Box Guararapes exibem Hotel Atlântico no Recife

Por Luiz Joaquim | 13.11.2009 (sexta-feira)

Há três semanas, publicamos resenha sobre o lançamento em São Paulo de “Hotel Atlântico” (Bra., 2009), filme de Suzana Amaral, que estréia hoje em circuito nacionial. No Recife, em cartaz no Box Guararapes (no Grande Recife). Como definiu a própria Amaral em Sessão de Gala na Mostra Internacional de Cinema de SP, seu filme é estranho.

Uma novidade aqui em sua filmografia, seu protagonismo está na pele de um homem (Júlio Andrade), num personagem extraído diretamente do livro de João Gilberto Noll. O ator vive uma figura errante, que vive seguinde em frente, literalmente numa estrada, sem um destino definido, e muito menos com preocupações de causas ou efeitos. Nessa estrada, num ônibus para Florianópolis, encontra o estrangeiro, na pele de uma polonesa deslumbramente e deprimida (Lorena Lobato).

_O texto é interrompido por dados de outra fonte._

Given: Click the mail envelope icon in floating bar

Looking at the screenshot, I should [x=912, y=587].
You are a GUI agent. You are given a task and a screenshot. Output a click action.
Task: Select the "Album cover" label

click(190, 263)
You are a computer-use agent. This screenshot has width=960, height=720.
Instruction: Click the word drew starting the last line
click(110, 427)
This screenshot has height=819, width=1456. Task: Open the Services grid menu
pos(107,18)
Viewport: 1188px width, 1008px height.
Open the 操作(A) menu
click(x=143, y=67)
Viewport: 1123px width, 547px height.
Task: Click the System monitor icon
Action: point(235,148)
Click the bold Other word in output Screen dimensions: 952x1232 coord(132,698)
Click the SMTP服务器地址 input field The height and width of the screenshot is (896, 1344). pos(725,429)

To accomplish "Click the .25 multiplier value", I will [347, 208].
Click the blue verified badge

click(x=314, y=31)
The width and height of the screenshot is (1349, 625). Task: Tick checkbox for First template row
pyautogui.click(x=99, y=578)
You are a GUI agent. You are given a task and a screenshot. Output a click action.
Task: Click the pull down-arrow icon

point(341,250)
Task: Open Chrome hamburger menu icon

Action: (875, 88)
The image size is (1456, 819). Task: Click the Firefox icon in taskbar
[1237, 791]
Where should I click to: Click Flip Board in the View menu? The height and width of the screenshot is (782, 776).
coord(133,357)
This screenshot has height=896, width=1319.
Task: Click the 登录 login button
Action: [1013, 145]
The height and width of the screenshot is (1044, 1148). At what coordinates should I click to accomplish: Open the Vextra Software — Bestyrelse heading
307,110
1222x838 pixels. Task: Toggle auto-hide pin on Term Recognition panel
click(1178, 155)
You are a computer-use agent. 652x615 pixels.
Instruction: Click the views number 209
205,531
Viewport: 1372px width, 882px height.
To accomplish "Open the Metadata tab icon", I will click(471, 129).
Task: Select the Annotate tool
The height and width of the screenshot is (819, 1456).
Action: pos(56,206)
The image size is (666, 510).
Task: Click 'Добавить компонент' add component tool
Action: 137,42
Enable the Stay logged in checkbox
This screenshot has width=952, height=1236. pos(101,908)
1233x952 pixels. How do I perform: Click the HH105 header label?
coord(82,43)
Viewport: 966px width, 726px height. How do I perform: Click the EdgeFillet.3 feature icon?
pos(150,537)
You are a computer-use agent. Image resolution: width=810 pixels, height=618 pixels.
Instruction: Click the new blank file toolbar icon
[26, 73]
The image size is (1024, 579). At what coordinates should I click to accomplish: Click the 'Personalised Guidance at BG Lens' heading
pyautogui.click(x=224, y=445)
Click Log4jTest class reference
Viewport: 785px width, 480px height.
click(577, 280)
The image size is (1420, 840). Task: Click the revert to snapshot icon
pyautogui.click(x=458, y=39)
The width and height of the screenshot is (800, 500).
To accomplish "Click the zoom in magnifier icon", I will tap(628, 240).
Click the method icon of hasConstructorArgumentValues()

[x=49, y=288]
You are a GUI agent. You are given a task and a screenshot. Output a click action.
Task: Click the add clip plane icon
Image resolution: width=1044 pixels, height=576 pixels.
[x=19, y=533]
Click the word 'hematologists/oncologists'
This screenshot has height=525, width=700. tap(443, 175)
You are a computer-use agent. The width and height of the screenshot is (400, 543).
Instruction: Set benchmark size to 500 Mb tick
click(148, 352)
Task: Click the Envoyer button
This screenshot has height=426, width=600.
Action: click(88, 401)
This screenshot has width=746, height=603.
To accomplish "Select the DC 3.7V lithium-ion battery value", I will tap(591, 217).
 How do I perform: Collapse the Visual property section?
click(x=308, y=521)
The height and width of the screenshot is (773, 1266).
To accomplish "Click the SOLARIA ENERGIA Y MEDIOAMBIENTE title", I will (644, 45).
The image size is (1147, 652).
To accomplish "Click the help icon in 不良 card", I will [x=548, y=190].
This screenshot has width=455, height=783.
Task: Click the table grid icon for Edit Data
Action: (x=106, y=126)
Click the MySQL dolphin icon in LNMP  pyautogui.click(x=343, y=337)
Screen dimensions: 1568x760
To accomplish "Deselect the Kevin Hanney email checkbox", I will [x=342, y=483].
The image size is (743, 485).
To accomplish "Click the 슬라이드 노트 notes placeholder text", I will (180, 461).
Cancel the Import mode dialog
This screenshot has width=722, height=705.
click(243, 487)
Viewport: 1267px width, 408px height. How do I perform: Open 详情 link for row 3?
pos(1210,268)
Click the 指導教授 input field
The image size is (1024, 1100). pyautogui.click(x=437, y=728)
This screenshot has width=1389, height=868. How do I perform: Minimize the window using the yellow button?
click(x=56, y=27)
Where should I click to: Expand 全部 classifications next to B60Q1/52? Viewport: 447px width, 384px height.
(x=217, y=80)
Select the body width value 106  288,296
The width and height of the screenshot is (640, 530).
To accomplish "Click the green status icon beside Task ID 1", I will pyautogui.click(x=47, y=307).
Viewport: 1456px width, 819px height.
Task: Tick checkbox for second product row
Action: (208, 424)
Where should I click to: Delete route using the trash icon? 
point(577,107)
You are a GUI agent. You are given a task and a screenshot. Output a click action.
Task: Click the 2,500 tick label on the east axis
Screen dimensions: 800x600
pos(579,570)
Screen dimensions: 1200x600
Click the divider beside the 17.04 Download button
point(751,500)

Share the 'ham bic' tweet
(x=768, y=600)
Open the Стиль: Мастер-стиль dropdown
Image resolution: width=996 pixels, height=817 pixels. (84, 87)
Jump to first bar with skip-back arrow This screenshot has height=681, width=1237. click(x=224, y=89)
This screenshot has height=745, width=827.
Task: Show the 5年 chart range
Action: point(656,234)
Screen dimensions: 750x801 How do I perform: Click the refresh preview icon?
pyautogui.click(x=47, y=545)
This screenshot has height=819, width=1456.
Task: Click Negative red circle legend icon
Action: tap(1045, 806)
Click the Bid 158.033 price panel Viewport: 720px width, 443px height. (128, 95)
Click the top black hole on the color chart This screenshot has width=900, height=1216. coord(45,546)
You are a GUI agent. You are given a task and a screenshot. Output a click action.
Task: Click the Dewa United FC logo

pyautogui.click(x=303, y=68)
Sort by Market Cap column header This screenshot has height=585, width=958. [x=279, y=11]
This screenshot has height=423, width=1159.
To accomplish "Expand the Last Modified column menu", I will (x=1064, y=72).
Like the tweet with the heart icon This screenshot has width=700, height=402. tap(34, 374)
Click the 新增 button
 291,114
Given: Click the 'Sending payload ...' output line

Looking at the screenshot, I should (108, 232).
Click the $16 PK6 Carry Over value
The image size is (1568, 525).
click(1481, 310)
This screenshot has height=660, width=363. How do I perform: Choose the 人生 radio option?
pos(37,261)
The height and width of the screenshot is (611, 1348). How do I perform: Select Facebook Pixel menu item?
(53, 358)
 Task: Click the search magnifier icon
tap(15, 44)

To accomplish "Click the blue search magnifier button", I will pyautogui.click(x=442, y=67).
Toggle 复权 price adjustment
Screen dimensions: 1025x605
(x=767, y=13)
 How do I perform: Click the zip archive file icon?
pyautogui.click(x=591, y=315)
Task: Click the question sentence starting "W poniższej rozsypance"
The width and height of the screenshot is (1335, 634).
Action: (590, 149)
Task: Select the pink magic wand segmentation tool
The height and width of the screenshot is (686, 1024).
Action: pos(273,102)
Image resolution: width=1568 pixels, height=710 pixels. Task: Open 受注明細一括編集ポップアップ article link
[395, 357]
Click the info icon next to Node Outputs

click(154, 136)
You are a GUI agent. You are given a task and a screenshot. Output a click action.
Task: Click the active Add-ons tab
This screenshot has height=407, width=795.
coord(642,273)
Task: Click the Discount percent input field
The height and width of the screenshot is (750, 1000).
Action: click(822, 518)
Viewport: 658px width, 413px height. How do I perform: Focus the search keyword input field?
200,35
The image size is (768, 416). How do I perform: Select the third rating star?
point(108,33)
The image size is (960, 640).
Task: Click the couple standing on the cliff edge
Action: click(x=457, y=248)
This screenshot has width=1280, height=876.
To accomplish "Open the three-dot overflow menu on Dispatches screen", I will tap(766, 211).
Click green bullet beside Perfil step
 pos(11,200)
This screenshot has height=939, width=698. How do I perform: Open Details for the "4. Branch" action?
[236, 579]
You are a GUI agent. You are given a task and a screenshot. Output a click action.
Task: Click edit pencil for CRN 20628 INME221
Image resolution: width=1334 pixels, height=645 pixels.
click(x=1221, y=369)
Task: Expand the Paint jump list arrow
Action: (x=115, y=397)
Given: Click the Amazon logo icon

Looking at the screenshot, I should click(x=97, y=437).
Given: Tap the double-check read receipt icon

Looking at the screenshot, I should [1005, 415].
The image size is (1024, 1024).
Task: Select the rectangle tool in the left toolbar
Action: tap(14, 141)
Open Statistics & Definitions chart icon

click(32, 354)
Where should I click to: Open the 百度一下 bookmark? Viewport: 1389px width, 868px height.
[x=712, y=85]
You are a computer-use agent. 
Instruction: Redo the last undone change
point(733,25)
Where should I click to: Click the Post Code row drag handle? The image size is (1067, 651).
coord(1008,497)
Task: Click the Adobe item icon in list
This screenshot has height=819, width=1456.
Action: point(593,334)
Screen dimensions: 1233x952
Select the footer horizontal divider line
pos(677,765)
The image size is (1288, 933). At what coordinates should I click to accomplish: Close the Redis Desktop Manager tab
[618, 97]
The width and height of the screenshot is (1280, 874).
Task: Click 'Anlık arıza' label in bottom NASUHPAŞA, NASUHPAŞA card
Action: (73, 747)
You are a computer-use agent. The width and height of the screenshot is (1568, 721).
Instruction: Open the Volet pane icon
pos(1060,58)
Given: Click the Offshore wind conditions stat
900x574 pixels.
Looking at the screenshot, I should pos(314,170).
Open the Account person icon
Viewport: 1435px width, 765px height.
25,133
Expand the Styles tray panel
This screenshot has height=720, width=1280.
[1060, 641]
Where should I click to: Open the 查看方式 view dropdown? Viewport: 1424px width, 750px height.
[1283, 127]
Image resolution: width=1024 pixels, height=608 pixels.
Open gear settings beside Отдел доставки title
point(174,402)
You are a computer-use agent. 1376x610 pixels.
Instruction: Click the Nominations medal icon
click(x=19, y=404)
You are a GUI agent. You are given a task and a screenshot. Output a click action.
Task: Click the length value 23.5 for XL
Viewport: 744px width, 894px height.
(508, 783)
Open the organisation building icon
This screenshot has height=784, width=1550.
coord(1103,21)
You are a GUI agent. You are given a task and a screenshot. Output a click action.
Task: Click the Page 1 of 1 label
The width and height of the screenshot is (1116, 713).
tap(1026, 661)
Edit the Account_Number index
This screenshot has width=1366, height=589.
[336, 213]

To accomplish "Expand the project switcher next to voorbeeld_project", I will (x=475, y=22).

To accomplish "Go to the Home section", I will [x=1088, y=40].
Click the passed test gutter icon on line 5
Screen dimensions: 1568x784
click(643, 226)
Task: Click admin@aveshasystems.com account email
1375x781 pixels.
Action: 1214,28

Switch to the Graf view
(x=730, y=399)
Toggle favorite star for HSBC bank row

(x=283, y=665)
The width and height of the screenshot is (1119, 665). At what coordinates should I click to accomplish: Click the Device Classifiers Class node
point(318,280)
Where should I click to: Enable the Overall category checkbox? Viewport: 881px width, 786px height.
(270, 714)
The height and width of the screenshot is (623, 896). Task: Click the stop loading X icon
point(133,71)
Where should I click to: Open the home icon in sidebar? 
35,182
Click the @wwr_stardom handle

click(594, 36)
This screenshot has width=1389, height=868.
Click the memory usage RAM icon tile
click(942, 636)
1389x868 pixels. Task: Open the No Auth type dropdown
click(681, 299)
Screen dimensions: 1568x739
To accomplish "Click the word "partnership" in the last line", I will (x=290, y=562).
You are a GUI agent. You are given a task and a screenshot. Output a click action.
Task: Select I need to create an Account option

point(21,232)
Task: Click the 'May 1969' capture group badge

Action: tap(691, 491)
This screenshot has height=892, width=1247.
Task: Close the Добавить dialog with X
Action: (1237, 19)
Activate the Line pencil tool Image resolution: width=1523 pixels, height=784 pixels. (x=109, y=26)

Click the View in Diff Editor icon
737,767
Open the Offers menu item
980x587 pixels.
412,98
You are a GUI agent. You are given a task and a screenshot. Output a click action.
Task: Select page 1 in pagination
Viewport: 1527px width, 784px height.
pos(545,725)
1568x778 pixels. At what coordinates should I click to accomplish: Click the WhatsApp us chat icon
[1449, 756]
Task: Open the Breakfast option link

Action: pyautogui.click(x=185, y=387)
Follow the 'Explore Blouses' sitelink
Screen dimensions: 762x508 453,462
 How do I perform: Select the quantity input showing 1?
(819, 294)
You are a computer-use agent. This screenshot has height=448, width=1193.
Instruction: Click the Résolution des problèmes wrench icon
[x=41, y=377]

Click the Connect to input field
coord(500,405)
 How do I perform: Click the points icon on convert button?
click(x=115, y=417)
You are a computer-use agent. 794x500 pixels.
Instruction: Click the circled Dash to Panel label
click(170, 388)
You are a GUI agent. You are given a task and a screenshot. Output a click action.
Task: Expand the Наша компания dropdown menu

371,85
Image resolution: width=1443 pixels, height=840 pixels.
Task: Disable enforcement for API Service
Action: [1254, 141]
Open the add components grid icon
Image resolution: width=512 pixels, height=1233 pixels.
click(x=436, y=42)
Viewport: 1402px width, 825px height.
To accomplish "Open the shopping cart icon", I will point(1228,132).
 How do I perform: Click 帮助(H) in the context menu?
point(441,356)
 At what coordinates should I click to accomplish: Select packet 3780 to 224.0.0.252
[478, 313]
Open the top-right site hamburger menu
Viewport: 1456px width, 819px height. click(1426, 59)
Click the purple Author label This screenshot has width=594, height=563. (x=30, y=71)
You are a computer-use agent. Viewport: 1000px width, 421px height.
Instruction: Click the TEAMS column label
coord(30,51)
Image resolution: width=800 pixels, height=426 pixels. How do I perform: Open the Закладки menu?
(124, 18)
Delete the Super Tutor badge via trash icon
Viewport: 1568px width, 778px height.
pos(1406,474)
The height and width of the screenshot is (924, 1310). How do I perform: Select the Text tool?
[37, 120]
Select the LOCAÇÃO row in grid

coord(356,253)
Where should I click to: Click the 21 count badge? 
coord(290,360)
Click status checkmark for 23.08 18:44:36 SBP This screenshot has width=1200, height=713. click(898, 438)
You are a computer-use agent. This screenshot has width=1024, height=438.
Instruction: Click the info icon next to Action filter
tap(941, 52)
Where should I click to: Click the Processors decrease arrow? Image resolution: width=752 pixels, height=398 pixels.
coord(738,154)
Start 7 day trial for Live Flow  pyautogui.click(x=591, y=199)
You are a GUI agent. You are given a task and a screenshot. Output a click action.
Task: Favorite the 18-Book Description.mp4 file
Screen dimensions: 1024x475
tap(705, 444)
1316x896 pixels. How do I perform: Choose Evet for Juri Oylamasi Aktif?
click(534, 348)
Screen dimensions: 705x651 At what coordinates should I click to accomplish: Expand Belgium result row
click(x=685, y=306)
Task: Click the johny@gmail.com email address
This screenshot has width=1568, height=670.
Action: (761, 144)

Depois, encontra a violência numa carona. Confronta a religião e encontra a fraternidade num sacristão (Gero Camilo), e o trabalho braçal e desapego material em sua empregada. Ainda encara a política pela filha de um prefeitável (Mariana Ximenes), e volta a flertar com a esperança e renovação pela amizade com o enfermeiro Sebastião (João Miguel). Fica clara a intenção de Suzana, adépta do budismo, em querer sugerir a jornada como a vida em si, sendo o hotel o útero onde a vida é gerada (há sexo no hotel). É um percursso cheio de incongruências e surpresas, assim como a vida em si.